Christians understand God controls the economy because He says so in 2 Chronicles 7:13-14. Do you believe God? He sends prosperity for obedience and famine for sins (Deuteronomy 28, Nehemiah 9:32-38, Leviticus 26).

“Because I said so” – God. At least Andrew/Steven/Andrew cites his sources.

And now, Mormonism, explained:

Mormons have another Jesus, gospel and spirit. When Romney talks about Jesus, Romney isn’t talking about Jesus Christ, the Son of God, but ‘another Jesus’. Just like when someone knows ‘another John’ than the John you know.

Ha, what? No, not that Jesus Christ. A different one. You don’t know him.

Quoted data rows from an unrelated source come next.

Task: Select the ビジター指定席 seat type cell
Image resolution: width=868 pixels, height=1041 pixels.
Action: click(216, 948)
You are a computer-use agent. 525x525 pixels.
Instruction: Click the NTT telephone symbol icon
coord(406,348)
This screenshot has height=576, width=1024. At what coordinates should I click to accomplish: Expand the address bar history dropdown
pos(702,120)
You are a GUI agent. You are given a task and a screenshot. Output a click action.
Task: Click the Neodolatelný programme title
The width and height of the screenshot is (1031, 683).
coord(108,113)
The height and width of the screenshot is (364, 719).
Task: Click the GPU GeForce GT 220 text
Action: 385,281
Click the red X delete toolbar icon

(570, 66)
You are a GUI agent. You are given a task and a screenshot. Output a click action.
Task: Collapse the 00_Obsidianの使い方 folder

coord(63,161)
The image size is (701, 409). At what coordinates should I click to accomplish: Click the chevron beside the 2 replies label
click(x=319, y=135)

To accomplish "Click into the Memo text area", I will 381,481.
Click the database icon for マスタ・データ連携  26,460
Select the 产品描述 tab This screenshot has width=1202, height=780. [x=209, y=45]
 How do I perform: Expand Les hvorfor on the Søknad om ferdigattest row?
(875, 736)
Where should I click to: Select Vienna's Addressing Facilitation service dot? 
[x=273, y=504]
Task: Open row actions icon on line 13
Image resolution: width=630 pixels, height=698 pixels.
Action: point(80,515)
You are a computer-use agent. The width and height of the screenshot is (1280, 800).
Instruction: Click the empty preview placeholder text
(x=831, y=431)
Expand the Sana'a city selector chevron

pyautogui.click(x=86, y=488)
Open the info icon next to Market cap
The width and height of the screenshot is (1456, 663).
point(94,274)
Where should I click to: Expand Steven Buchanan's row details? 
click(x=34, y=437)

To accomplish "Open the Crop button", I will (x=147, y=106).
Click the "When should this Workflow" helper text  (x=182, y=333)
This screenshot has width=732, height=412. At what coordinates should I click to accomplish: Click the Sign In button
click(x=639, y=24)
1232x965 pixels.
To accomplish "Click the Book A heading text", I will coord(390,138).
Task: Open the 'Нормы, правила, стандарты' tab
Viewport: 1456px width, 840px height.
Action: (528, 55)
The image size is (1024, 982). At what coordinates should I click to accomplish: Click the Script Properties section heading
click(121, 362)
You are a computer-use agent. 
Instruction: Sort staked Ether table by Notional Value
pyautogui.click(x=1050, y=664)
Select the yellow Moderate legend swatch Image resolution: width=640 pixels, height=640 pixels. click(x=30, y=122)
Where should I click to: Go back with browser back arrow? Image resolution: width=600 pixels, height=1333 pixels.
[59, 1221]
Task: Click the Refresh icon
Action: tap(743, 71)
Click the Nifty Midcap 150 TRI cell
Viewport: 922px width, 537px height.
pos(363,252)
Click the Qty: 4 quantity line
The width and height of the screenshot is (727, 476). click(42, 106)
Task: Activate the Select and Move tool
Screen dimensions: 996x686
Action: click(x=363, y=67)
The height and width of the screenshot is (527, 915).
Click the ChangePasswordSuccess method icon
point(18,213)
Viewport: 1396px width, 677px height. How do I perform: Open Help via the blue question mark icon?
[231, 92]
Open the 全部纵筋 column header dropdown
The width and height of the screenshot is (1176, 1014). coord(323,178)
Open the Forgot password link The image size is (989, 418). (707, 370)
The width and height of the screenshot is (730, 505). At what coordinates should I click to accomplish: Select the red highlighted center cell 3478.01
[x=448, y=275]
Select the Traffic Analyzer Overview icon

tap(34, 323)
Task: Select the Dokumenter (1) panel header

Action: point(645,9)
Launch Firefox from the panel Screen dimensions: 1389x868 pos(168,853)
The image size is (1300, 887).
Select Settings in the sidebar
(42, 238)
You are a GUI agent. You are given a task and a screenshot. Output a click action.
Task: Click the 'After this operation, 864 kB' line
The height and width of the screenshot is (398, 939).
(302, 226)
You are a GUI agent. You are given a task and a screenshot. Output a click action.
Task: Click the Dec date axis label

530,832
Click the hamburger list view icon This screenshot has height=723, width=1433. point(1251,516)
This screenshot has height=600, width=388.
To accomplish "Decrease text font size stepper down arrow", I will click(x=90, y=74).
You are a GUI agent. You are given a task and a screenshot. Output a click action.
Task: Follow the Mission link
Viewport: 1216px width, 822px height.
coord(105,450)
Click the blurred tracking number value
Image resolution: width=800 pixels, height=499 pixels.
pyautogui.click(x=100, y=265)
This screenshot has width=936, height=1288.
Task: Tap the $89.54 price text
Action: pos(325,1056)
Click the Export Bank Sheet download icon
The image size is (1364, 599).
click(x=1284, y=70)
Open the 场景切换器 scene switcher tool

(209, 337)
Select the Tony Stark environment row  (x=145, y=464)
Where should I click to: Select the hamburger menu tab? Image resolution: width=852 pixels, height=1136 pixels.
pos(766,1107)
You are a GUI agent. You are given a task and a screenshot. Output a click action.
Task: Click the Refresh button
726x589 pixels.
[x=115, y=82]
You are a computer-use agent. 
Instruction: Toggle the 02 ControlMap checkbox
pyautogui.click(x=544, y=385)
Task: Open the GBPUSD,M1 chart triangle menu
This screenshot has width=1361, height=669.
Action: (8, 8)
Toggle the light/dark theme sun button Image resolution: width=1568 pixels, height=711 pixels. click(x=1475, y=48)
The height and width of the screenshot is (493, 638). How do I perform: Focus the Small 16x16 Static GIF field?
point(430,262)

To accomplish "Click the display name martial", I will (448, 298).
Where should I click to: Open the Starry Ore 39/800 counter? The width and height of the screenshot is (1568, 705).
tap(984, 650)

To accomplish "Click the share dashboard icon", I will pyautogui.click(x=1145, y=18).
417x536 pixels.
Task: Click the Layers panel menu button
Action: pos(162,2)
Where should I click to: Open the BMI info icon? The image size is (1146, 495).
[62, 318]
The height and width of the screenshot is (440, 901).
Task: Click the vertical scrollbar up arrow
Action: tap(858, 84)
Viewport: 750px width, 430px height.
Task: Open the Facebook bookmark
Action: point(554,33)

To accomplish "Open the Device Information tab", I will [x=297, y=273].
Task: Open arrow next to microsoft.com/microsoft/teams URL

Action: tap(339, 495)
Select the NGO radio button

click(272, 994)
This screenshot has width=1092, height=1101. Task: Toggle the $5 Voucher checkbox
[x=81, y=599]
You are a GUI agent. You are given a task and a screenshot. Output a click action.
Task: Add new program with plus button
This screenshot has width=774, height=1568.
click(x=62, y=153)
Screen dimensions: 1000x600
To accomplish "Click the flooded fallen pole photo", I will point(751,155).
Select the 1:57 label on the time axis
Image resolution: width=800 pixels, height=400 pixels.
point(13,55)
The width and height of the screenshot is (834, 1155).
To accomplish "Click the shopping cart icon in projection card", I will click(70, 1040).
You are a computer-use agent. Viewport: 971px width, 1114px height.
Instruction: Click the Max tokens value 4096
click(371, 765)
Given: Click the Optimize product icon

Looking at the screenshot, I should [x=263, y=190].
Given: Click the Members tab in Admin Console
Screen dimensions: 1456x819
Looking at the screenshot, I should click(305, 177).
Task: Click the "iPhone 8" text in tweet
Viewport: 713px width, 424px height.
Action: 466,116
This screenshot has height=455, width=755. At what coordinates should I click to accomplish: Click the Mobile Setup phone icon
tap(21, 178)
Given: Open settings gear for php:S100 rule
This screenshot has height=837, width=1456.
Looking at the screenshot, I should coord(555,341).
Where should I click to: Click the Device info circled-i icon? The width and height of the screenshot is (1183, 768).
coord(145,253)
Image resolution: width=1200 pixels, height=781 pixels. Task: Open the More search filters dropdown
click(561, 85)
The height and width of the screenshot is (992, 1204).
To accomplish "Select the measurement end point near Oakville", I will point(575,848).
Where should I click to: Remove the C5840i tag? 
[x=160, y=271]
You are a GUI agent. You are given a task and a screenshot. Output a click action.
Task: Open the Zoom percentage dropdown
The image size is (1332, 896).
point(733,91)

2 Corinthians 11:4 warns, ‘For if he who comes preaches another Jesus whom we have not preached, or if you receive a different spirit which you have not received, or a different gospel which you have not accepted-you may well put up with it!’

EVIDENCE IS IN THE BIBLE OF WHY PEOPLE ARE “PUTTING UP WITH” MITT ROMNEY.

Here is a video from Steve Andy, who is like a human rubber ducky, in which he delivers “God’s State of the Union” (H/T fuflans, commenter).

Anyway, Rick Santorum accidentally told the god-fearing world this weekend in Missouri that the economy is not “the only issue in this race,” it is just a thing that he will conveniently fix while on his knees “praying.”

You know, the economy may be getting better and Republicans may lose their edge on that issue. Well, if that was the only issue in this race, that may or may not be the case, we don’t know.

And some more frothy spit bubbles of English from a master of the form, spoken at a different weekend event in Missouri:

‘Well what’s gonna be the most important, oh jobs, jobs, jobs.’ Well maybe not.

Well, oh. [Christian News Wire/Talking Points Memo]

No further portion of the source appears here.